**Aim of the exercise**
Reproduce all of the data that follows, character for character.

**Records contained in a dataset**
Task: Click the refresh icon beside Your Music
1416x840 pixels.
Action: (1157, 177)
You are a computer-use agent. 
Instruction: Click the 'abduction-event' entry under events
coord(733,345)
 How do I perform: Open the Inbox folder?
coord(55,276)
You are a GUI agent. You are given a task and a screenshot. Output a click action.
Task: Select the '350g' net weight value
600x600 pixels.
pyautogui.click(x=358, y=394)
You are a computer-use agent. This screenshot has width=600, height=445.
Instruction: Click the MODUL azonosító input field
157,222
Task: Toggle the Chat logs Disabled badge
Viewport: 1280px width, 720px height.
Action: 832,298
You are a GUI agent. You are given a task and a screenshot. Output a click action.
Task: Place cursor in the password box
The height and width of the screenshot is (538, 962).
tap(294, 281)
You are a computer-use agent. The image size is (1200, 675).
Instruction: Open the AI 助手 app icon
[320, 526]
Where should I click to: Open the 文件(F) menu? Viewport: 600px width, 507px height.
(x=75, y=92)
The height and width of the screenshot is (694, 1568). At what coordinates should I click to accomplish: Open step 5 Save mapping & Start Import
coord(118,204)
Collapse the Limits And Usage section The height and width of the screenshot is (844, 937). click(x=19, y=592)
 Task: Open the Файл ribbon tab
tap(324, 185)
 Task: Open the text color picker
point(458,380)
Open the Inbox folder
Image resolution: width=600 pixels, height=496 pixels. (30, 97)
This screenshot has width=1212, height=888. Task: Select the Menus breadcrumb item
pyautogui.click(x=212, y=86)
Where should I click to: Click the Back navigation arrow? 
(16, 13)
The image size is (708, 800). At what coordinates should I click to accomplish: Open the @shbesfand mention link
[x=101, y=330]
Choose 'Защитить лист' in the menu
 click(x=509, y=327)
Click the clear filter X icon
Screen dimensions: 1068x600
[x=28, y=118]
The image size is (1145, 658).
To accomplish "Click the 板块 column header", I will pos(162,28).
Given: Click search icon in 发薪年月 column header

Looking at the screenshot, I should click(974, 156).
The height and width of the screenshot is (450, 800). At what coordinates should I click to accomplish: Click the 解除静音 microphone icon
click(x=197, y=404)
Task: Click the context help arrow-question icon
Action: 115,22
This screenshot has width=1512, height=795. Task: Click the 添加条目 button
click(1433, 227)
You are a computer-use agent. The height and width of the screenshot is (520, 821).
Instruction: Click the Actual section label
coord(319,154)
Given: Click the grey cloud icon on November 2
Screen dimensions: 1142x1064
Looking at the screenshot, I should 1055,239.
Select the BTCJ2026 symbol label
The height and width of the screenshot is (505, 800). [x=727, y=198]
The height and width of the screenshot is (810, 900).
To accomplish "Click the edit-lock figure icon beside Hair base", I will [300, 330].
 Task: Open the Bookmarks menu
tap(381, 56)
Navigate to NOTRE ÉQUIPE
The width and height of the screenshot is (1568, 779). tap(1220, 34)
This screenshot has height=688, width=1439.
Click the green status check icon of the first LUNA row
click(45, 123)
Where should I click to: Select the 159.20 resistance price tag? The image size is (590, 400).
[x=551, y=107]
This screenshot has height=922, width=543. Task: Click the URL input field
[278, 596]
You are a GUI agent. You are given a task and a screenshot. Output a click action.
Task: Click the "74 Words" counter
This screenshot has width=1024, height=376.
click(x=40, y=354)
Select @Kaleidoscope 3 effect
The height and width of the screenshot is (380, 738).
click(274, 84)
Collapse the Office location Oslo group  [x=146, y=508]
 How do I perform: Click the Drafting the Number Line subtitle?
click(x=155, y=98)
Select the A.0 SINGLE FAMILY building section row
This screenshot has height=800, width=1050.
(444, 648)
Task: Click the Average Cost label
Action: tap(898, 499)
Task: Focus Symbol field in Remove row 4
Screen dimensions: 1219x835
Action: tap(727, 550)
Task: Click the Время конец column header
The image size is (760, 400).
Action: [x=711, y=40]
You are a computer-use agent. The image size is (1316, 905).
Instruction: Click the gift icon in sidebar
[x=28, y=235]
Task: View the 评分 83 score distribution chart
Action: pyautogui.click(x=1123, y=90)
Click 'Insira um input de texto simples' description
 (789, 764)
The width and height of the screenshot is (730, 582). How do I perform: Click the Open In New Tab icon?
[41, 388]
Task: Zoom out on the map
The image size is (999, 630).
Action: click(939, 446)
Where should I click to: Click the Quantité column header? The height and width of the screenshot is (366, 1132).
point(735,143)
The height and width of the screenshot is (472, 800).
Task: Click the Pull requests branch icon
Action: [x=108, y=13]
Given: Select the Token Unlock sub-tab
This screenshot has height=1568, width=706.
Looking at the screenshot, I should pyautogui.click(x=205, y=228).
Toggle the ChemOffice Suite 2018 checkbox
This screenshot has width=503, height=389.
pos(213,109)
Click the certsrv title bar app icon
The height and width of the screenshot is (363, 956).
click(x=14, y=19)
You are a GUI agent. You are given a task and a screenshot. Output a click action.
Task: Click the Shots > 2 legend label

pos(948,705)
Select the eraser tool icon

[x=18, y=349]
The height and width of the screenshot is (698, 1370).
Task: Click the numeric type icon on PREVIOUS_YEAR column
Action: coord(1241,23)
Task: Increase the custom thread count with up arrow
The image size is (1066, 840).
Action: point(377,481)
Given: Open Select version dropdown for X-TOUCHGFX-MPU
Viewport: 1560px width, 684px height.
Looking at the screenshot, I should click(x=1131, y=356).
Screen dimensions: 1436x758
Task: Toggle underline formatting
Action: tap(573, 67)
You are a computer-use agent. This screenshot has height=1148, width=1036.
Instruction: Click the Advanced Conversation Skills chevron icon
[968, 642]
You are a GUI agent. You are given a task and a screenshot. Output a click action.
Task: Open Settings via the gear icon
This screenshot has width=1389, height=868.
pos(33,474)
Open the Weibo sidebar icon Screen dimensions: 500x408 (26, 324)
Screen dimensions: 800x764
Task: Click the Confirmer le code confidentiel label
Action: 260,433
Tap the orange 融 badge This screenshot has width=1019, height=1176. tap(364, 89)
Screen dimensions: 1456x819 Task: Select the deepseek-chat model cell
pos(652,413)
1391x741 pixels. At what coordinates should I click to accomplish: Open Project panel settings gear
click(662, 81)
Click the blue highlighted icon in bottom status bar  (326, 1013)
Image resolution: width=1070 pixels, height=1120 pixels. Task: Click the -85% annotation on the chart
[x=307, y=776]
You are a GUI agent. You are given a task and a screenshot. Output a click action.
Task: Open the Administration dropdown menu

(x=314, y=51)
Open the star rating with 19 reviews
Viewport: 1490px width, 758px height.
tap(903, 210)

**Result for this exercise**
Task: Click the refresh icon beside Your Music
1416x840 pixels.
Action: (1157, 177)
You are a computer-use agent. 
Instruction: Click the 'abduction-event' entry under events
coord(733,345)
 How do I perform: Open the Inbox folder?
coord(55,276)
You are a GUI agent. You are given a task and a screenshot. Output a click action.
Task: Select the '350g' net weight value
600x600 pixels.
pyautogui.click(x=358, y=394)
You are a computer-use agent. This screenshot has width=600, height=445.
Instruction: Click the MODUL azonosító input field
157,222
Task: Toggle the Chat logs Disabled badge
Viewport: 1280px width, 720px height.
Action: 832,298
You are a GUI agent. You are given a task and a screenshot. Output a click action.
Task: Place cursor in the password box
The height and width of the screenshot is (538, 962).
tap(294, 281)
You are a computer-use agent. The image size is (1200, 675).
Instruction: Open the AI 助手 app icon
[320, 526]
Where should I click to: Open the 文件(F) menu? Viewport: 600px width, 507px height.
(x=75, y=92)
The height and width of the screenshot is (694, 1568). At what coordinates should I click to accomplish: Open step 5 Save mapping & Start Import
coord(118,204)
Collapse the Limits And Usage section The height and width of the screenshot is (844, 937). click(x=19, y=592)
 Task: Open the Файл ribbon tab
tap(324, 185)
 Task: Open the text color picker
point(458,380)
Open the Inbox folder
Image resolution: width=600 pixels, height=496 pixels. (30, 97)
This screenshot has width=1212, height=888. Task: Select the Menus breadcrumb item
pyautogui.click(x=212, y=86)
Where should I click to: Click the Back navigation arrow? 
(16, 13)
The image size is (708, 800). At what coordinates should I click to accomplish: Open the @shbesfand mention link
[x=101, y=330]
Choose 'Защитить лист' in the menu
 click(x=509, y=327)
Click the clear filter X icon
Screen dimensions: 1068x600
[x=28, y=118]
The image size is (1145, 658).
To accomplish "Click the 板块 column header", I will pos(162,28).
Given: Click search icon in 发薪年月 column header

Looking at the screenshot, I should click(974, 156).
The height and width of the screenshot is (450, 800). At what coordinates should I click to accomplish: Click the 解除静音 microphone icon
click(x=197, y=404)
Task: Click the context help arrow-question icon
Action: 115,22
This screenshot has width=1512, height=795. Task: Click the 添加条目 button
click(1433, 227)
You are a computer-use agent. The height and width of the screenshot is (520, 821).
Instruction: Click the Actual section label
coord(319,154)
Given: Click the grey cloud icon on November 2
Screen dimensions: 1142x1064
Looking at the screenshot, I should 1055,239.
Select the BTCJ2026 symbol label
The height and width of the screenshot is (505, 800). [x=727, y=198]
The height and width of the screenshot is (810, 900).
To accomplish "Click the edit-lock figure icon beside Hair base", I will [300, 330].
 Task: Open the Bookmarks menu
tap(381, 56)
Navigate to NOTRE ÉQUIPE
The width and height of the screenshot is (1568, 779). tap(1220, 34)
This screenshot has height=688, width=1439.
Click the green status check icon of the first LUNA row
click(45, 123)
Where should I click to: Select the 159.20 resistance price tag? The image size is (590, 400).
[x=551, y=107]
This screenshot has height=922, width=543. Task: Click the URL input field
[278, 596]
You are a GUI agent. You are given a task and a screenshot. Output a click action.
Task: Click the "74 Words" counter
This screenshot has width=1024, height=376.
click(x=40, y=354)
Select @Kaleidoscope 3 effect
The height and width of the screenshot is (380, 738).
click(274, 84)
Collapse the Office location Oslo group  [x=146, y=508]
 How do I perform: Click the Drafting the Number Line subtitle?
click(x=155, y=98)
Select the A.0 SINGLE FAMILY building section row
This screenshot has height=800, width=1050.
(444, 648)
Task: Click the Average Cost label
Action: tap(898, 499)
Task: Focus Symbol field in Remove row 4
Screen dimensions: 1219x835
Action: tap(727, 550)
Task: Click the Время конец column header
The image size is (760, 400).
Action: [x=711, y=40]
You are a computer-use agent. The image size is (1316, 905).
Instruction: Click the gift icon in sidebar
[x=28, y=235]
Task: View the 评分 83 score distribution chart
Action: pyautogui.click(x=1123, y=90)
Click 'Insira um input de texto simples' description
 (789, 764)
The width and height of the screenshot is (730, 582). How do I perform: Click the Open In New Tab icon?
[41, 388]
Task: Zoom out on the map
The image size is (999, 630).
Action: click(939, 446)
Where should I click to: Click the Quantité column header? The height and width of the screenshot is (366, 1132).
point(735,143)
The height and width of the screenshot is (472, 800).
Task: Click the Pull requests branch icon
Action: [x=108, y=13]
Given: Select the Token Unlock sub-tab
This screenshot has height=1568, width=706.
Looking at the screenshot, I should pyautogui.click(x=205, y=228).
Toggle the ChemOffice Suite 2018 checkbox
This screenshot has width=503, height=389.
pos(213,109)
Click the certsrv title bar app icon
The height and width of the screenshot is (363, 956).
click(x=14, y=19)
You are a GUI agent. You are given a task and a screenshot. Output a click action.
Task: Click the Shots > 2 legend label

pos(948,705)
Select the eraser tool icon

[x=18, y=349]
The height and width of the screenshot is (698, 1370).
Task: Click the numeric type icon on PREVIOUS_YEAR column
Action: coord(1241,23)
Task: Increase the custom thread count with up arrow
The image size is (1066, 840).
Action: point(377,481)
Given: Open Select version dropdown for X-TOUCHGFX-MPU
Viewport: 1560px width, 684px height.
Looking at the screenshot, I should click(x=1131, y=356).
Screen dimensions: 1436x758
Task: Toggle underline formatting
Action: tap(573, 67)
You are a computer-use agent. This screenshot has height=1148, width=1036.
Instruction: Click the Advanced Conversation Skills chevron icon
[968, 642]
You are a GUI agent. You are given a task and a screenshot. Output a click action.
Task: Open Settings via the gear icon
This screenshot has width=1389, height=868.
pos(33,474)
Open the Weibo sidebar icon Screen dimensions: 500x408 (26, 324)
Screen dimensions: 800x764
Task: Click the Confirmer le code confidentiel label
Action: 260,433
Tap the orange 融 badge This screenshot has width=1019, height=1176. tap(364, 89)
Screen dimensions: 1456x819 Task: Select the deepseek-chat model cell
pos(652,413)
1391x741 pixels. At what coordinates should I click to accomplish: Open Project panel settings gear
click(662, 81)
Click the blue highlighted icon in bottom status bar  (326, 1013)
Image resolution: width=1070 pixels, height=1120 pixels. Task: Click the -85% annotation on the chart
[x=307, y=776]
You are a GUI agent. You are given a task and a screenshot. Output a click action.
Task: Open the Administration dropdown menu

(x=314, y=51)
Open the star rating with 19 reviews
Viewport: 1490px width, 758px height.
tap(903, 210)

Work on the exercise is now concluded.